> [Your instructions]: Put the rows from the line containing "At what coordinates should I click to accomplish: Select the DVD" through the line containing "width=790. click(393, 563)" into a Markdown table with columns Row and Content. Number each row and omit blank lines.

┏━━

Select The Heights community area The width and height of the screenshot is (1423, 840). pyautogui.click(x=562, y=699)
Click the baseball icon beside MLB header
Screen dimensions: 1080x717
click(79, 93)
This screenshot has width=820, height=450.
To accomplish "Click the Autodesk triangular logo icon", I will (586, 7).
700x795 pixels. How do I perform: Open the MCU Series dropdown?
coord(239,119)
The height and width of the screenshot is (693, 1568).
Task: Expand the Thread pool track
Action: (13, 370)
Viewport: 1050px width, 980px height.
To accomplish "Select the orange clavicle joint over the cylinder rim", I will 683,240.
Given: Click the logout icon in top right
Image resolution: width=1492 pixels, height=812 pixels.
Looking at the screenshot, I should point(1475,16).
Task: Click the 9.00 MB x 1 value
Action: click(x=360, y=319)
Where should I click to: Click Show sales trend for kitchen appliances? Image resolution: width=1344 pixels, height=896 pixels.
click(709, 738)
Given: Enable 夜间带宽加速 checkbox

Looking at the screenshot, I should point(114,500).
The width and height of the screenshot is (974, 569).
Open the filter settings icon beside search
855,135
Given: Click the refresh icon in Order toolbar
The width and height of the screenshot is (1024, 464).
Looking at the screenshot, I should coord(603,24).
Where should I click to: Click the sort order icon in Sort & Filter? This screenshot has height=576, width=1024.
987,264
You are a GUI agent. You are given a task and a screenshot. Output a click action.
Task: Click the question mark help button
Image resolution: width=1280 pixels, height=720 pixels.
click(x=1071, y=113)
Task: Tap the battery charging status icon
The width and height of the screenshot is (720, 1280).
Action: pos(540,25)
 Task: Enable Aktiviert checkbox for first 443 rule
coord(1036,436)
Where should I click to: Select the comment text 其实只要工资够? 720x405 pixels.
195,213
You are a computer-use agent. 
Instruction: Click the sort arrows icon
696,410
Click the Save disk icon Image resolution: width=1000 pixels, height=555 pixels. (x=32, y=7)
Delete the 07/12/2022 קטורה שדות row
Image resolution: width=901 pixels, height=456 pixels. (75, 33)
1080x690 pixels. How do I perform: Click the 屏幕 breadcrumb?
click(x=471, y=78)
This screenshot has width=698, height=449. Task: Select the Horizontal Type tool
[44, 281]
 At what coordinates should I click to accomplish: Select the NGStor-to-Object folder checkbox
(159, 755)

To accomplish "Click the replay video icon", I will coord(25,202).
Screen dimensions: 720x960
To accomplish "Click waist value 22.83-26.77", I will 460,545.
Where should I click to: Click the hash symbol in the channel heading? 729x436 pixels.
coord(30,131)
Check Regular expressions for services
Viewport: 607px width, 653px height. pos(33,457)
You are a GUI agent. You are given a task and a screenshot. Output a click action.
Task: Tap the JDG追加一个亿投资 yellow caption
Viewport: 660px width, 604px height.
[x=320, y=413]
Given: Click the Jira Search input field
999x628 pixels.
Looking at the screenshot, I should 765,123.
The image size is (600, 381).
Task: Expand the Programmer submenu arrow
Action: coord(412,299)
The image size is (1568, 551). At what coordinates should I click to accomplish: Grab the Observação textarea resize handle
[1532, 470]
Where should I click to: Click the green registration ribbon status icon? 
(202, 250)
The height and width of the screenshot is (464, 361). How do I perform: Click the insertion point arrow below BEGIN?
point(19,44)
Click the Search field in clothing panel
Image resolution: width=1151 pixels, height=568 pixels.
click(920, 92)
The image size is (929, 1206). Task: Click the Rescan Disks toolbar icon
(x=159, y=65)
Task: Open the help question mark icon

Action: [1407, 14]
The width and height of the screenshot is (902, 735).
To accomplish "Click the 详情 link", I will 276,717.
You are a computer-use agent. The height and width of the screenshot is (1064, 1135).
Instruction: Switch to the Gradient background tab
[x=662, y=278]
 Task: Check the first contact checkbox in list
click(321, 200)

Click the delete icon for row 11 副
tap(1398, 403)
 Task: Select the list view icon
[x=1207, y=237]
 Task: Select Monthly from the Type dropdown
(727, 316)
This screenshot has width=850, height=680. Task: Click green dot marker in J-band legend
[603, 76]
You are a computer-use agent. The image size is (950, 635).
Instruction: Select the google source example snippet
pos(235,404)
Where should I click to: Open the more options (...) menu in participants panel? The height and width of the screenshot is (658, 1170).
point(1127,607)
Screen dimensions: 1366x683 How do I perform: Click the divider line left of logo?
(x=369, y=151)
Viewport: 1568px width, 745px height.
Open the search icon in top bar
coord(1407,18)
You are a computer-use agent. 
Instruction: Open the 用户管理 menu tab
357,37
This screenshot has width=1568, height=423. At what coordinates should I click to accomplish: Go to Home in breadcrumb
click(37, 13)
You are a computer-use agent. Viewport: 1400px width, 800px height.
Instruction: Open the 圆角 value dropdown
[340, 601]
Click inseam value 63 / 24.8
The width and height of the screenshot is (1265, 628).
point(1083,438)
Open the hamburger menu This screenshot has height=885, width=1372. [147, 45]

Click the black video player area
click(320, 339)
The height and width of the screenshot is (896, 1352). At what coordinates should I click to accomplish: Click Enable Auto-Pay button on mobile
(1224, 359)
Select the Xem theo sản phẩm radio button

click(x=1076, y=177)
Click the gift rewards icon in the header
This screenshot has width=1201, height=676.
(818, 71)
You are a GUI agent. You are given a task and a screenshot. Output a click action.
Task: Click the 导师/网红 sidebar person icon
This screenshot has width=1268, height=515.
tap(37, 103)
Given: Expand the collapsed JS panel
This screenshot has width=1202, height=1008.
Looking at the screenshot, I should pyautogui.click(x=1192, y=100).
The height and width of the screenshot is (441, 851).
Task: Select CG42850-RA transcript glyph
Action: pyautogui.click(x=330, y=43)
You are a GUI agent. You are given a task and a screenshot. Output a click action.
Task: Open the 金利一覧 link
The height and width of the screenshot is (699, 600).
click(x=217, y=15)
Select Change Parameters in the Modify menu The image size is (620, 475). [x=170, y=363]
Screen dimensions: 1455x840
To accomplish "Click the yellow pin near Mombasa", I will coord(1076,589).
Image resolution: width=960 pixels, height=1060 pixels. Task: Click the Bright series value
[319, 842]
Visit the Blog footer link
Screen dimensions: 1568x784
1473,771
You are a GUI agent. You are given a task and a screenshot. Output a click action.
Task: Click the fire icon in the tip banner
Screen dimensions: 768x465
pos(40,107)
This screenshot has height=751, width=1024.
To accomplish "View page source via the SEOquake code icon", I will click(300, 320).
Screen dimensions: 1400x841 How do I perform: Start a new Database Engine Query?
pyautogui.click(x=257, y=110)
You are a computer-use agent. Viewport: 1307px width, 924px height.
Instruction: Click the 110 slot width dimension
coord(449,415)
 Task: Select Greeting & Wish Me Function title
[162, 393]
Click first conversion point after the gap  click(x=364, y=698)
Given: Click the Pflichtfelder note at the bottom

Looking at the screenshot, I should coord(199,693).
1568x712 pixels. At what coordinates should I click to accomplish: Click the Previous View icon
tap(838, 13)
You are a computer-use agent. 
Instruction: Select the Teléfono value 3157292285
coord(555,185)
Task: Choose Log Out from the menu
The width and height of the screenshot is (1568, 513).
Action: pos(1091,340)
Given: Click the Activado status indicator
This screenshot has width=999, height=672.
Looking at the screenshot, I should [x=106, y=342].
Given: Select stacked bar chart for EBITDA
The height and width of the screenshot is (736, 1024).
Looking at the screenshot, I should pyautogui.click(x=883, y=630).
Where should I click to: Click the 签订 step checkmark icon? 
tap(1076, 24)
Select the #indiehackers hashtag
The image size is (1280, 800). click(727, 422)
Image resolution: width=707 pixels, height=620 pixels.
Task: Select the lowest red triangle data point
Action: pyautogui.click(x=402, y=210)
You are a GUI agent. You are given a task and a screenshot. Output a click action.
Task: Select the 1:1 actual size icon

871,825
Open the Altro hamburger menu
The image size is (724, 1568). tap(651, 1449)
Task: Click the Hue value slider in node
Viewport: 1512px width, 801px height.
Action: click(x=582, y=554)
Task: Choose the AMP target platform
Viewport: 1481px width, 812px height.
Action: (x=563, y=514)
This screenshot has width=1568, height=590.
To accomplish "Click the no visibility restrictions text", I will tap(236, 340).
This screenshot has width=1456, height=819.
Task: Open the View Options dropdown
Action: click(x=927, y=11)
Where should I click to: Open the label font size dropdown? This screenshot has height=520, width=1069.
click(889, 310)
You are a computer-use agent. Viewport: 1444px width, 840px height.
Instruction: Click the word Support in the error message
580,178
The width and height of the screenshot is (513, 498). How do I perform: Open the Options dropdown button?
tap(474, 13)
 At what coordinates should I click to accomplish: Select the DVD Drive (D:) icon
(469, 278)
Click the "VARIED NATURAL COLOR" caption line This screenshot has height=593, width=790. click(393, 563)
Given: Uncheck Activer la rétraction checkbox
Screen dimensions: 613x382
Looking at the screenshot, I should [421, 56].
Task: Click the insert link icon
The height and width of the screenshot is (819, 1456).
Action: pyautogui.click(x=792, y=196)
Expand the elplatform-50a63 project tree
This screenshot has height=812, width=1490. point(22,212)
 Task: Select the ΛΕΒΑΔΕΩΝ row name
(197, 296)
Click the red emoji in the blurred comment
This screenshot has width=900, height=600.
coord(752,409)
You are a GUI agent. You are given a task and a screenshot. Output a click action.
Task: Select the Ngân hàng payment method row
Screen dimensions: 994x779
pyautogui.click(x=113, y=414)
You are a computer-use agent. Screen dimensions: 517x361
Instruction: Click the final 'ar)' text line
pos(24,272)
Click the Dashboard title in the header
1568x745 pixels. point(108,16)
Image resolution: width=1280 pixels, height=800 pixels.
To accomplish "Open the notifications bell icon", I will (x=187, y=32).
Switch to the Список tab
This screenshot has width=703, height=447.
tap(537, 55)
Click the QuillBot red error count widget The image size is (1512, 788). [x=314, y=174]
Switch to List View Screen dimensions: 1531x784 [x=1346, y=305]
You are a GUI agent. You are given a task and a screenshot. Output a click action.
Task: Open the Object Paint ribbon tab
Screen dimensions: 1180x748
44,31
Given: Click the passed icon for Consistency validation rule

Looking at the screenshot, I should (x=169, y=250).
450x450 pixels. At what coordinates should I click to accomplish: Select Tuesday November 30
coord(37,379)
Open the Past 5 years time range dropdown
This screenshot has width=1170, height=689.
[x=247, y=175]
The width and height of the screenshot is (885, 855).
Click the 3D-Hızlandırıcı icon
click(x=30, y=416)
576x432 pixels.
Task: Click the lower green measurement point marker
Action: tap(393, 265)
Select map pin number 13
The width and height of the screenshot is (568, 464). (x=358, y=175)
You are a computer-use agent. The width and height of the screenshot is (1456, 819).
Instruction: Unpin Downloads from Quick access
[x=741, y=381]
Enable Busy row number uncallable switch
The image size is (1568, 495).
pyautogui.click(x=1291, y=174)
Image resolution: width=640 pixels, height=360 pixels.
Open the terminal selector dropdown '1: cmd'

┗━━

> [Task response]:
| Row | Content |
|---|---|
| 1 |  At what coordinates should I click to accomplish: Select the DVD Drive (D:) icon |
| 2 | (469, 278) |
| 3 | Click the "VARIED NATURAL COLOR" caption line This screenshot has height=593, width=790. click(393, 563) |